Question

If $$y=\sqrt{\dfrac{1-\sin 2x}{1+\sin 2x}}$$, then $$\left(\dfrac{dy}{dx}\right)_{x=0}=$$
A
$$\dfrac{1}{2}$$
B
$$1$$
C
$$-2$$
D
$$2$$

Answer

**step1 Simplify the Numerator and Denominator Using Trigonometric Identities**

The expression inside the square root can be simplified using the trigonometric identity $$ \sin^2 A + \cos^2 A = 1 $$ and the double angle identity $$ \sin 2A = 2 \sin A \cos A $$. We can rewrite the numerator $$ 1 - \sin 2x $$ and the denominator $$ 1 + \sin 2x $$.

$$ 1 - \sin 2x = \cos^2 x + \sin^2 x - 2 \sin x \cos x = (\cos x - \sin x)^2 $$

$$ 1 + \sin 2x = \cos^2 x + \sin^2 x + 2 \sin x \cos x = (\cos x + \sin x)^2 $$

**step2 Simplify the Expression for y**

Now, substitute the simplified numerator and denominator back into the expression for $$ y $$.
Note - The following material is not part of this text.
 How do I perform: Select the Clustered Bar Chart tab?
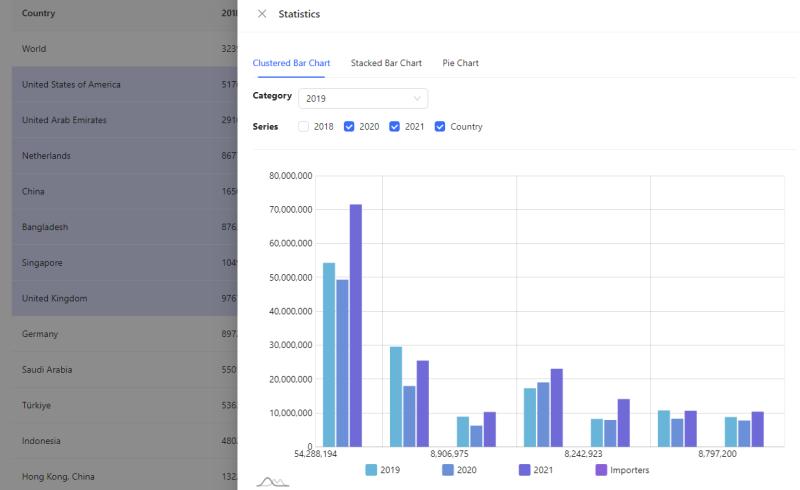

$$ y = \sqrt{\dfrac{(\cos x - \sin x)^2}{(\cos x + \sin x)^2}} = \left|\dfrac{\cos x - \sin x}{\cos x + \sin x}\right| $$

To simplify further, divide both the numerator and the denominator by $$ \cos x $$ (assuming $$ \cos x \neq 0 $$). This gives the expression in terms of $$ \tan x $$.
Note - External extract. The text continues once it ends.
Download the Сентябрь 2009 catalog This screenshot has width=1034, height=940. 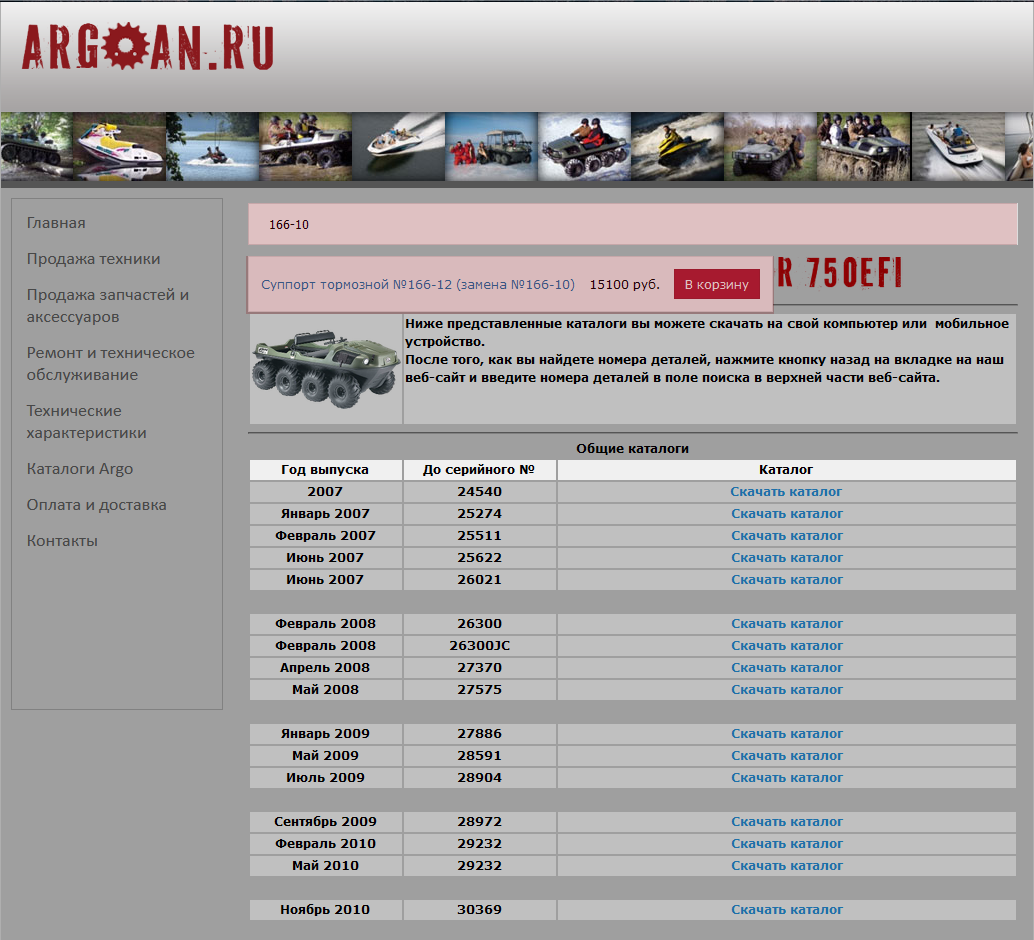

$$ \dfrac{\cos x - \sin x}{\cos x + \sin x} = \dfrac{\frac{\cos x}{\cos x} - \frac{\sin x}{\cos x}}{\frac{\cos x}{\cos x} + \frac{\sin x}{\cos x}} = \dfrac{1 - \tan x}{1 + \tan x} $$

This expression is a known trigonometric identity for the tangent of a difference of angles: $$ \tan(A - B) = \dfrac{\tan A - \tan B}{1 + \tan A \tan B} $$. By setting $$ A = \frac{\pi}{4} $$ (since $$ \tan \frac{\pi}{4} = 1 $$) and $$ B = x $$, we get:

$$ \dfrac{1 - \tan x}{1 + \tan x} = \tan\left(\frac{\pi}{4} - x\right) $$

Thus, the function $$ y $$ simplifies to:

$$ y = \left|\tan\left(\frac{\pi}{4} - x\right)\right| $$

**step3 Determine the Form of y Near x=0**

We need to find the derivative at $$ x=0 $$. Let's evaluate the argument of the absolute value at $$ x=0 $$.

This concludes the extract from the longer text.